▸ Goal of the exercise
Copy out the listing from the line containing "is (1200, 900)." through the line containing "chart-title: Scanning-HIS RT-DR Mean Retrieval : 26-S… is", character for character.

§ §

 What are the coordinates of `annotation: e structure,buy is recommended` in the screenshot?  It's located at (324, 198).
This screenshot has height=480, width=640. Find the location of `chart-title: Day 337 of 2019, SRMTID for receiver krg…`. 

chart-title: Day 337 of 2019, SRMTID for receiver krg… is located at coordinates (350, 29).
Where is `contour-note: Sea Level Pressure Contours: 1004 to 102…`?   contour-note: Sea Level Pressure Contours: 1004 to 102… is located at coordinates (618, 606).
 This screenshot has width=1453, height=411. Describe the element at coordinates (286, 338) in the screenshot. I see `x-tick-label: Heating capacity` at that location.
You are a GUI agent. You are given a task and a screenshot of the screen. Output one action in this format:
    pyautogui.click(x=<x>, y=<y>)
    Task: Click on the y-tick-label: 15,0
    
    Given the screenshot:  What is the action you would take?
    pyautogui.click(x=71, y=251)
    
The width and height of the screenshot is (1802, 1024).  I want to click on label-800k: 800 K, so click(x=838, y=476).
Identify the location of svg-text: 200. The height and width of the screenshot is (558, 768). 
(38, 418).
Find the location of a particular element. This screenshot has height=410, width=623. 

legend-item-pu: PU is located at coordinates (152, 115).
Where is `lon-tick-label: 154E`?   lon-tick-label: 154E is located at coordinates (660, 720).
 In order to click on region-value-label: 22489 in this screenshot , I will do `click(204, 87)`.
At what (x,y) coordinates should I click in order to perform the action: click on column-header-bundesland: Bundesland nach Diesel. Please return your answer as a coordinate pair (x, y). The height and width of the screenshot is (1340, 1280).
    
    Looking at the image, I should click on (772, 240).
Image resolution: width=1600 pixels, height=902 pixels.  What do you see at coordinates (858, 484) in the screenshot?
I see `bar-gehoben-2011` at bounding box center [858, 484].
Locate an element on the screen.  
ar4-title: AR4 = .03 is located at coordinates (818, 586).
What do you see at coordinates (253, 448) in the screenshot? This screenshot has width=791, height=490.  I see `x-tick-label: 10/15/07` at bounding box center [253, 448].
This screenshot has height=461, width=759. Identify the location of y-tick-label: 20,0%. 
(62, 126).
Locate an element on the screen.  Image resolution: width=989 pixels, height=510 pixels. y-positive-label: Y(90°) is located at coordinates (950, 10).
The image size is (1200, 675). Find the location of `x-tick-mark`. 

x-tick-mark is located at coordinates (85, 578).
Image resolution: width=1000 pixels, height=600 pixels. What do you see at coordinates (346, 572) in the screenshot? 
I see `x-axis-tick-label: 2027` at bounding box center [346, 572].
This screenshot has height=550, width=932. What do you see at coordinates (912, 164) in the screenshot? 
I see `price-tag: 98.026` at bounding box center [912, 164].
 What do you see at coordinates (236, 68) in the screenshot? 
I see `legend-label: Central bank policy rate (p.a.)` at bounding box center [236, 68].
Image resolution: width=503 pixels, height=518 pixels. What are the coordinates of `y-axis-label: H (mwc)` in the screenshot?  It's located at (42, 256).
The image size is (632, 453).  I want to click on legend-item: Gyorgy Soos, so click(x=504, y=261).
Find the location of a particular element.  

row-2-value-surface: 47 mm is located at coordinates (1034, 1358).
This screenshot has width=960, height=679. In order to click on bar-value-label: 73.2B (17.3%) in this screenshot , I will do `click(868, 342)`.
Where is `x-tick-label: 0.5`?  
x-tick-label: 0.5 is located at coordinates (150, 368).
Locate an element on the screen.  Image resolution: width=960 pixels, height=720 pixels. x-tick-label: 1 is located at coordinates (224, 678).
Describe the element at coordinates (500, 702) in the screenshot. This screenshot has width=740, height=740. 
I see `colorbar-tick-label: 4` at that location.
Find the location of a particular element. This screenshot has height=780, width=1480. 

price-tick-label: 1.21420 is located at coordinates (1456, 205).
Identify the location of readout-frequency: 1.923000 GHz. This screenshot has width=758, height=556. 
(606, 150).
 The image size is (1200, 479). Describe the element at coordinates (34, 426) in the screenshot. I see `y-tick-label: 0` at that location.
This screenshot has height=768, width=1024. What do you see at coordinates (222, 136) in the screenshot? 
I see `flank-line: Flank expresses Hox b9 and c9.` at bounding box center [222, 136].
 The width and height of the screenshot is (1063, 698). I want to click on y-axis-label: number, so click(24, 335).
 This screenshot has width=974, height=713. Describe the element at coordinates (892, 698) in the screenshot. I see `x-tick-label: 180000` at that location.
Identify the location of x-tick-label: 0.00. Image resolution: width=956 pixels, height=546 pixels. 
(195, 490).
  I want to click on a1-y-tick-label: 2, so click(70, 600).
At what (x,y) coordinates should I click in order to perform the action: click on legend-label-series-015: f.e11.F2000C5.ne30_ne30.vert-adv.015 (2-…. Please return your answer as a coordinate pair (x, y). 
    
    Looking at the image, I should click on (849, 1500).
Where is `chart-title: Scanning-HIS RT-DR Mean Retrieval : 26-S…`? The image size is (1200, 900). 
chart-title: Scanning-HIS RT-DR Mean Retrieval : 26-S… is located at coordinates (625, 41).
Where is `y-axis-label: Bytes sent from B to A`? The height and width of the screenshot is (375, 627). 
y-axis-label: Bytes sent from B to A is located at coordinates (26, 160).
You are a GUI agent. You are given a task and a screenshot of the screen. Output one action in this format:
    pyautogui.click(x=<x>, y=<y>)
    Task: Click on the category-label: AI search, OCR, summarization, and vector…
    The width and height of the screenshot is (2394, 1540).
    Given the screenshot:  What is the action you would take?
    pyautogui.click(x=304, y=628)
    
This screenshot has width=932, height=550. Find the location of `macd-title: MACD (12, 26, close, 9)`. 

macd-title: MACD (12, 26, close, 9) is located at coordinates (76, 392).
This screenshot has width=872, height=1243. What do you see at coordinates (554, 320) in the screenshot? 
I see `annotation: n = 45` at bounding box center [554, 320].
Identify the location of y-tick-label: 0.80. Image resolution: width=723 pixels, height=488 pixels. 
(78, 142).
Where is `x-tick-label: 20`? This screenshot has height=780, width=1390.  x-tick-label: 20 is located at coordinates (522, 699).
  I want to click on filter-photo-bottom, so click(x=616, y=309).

§ §

▸ Task answer
Where is `chart-title: Scanning-HIS RT-DR Mean Retrieval : 26-S…`? The image size is (1200, 900). 
chart-title: Scanning-HIS RT-DR Mean Retrieval : 26-S… is located at coordinates (625, 41).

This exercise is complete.